* **ASSIGNED TASK**:
For each line of the listing below that contains the string "will", copy the line.

SOURCE MATERIAL START

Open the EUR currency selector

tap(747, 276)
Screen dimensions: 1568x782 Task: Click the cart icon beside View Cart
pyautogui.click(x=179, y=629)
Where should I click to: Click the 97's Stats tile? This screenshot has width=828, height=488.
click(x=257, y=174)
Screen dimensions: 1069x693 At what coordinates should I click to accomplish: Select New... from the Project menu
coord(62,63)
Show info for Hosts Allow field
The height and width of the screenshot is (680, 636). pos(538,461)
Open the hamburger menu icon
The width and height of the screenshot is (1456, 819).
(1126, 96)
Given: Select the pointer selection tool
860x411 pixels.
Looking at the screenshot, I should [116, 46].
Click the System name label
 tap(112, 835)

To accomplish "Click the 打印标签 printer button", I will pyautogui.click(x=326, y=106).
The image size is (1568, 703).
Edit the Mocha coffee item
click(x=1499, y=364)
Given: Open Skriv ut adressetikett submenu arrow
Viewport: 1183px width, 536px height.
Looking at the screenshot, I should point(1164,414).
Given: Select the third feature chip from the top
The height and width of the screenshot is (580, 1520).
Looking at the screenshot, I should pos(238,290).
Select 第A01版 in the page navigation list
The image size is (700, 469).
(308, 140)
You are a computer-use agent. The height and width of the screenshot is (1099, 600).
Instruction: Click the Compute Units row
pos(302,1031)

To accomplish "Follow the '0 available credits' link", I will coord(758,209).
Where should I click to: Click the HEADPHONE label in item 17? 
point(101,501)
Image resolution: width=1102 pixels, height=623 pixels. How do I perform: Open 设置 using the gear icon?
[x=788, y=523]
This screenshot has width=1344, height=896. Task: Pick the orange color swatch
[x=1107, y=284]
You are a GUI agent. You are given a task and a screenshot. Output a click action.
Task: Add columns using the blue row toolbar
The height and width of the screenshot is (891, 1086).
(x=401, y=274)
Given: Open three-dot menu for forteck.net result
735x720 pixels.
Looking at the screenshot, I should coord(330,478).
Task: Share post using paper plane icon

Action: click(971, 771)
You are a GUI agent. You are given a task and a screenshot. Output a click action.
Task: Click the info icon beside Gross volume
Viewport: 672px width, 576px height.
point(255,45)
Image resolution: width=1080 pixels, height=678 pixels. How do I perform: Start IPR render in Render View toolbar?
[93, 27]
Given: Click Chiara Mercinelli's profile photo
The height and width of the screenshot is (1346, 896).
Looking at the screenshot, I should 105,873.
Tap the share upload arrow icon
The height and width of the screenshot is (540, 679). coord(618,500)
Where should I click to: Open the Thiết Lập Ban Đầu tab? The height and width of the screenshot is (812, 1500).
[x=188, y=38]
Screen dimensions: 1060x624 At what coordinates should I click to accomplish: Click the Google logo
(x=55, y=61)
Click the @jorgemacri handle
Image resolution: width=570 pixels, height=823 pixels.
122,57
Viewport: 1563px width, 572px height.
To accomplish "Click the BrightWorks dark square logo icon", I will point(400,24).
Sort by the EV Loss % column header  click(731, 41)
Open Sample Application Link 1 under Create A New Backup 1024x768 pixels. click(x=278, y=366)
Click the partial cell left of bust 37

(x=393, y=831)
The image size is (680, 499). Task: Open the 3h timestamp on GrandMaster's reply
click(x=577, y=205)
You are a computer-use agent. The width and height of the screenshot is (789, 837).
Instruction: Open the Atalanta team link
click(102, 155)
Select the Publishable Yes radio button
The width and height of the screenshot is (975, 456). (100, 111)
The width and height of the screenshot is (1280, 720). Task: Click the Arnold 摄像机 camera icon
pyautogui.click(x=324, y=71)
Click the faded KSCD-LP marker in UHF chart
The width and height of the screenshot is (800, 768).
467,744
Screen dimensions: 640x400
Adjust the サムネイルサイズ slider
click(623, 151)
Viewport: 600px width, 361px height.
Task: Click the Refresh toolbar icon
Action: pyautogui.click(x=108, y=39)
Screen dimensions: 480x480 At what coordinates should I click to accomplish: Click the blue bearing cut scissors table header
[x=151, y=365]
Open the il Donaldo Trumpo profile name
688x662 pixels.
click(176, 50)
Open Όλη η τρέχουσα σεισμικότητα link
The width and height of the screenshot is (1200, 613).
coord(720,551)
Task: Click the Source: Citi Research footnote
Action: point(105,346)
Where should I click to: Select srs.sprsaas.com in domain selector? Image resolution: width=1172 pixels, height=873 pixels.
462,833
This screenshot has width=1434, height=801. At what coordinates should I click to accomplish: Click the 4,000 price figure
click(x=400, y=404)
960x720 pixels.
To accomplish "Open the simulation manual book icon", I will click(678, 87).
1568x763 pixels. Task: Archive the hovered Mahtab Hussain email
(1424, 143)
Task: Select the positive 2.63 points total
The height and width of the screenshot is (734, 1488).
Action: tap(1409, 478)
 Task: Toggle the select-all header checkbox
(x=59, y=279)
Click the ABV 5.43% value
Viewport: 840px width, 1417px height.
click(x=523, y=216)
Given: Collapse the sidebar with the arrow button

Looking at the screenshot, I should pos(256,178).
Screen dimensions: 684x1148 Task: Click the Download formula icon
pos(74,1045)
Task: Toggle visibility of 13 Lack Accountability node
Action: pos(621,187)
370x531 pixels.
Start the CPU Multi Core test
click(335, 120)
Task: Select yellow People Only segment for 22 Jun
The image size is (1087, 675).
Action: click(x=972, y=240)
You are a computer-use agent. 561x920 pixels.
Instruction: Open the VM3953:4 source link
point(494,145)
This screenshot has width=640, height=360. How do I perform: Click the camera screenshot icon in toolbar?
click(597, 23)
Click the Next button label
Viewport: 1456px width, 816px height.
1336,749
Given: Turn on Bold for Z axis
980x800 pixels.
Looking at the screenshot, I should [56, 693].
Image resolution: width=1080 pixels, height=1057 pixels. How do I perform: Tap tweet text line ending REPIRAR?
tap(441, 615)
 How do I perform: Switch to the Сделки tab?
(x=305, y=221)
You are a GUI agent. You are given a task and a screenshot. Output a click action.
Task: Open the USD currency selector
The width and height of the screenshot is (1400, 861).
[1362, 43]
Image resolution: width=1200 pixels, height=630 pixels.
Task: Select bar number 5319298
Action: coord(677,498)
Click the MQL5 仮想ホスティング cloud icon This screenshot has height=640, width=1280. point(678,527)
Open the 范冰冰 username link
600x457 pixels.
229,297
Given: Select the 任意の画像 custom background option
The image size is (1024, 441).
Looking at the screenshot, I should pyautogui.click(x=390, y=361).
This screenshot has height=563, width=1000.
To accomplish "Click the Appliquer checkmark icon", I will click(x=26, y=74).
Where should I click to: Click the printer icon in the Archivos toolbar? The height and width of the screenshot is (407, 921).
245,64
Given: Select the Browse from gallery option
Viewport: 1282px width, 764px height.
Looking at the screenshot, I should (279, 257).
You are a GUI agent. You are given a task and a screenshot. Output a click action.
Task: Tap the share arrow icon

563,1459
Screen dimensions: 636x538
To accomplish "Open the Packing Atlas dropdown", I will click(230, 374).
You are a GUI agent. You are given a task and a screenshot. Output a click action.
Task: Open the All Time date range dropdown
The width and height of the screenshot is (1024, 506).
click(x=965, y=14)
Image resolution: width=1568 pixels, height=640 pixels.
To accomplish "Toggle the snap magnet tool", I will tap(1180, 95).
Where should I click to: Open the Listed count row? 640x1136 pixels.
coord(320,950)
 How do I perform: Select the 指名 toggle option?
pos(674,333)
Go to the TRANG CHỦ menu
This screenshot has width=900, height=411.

SOURCE MATERIAL END

* **COMPLETED TASK**:
To accomplish "Click the 打印标签 printer button", I will pyautogui.click(x=326, y=106).
To accomplish "Follow the '0 available credits' link", I will coord(758,209).
To accomplish "Click the BrightWorks dark square logo icon", I will point(400,24).
To accomplish "Open the simulation manual book icon", I will click(678, 87).
To accomplish "Click the Appliquer checkmark icon", I will click(x=26, y=74).
To accomplish "Open the Packing Atlas dropdown", I will click(230, 374).
To accomplish "Toggle the snap magnet tool", I will tap(1180, 95).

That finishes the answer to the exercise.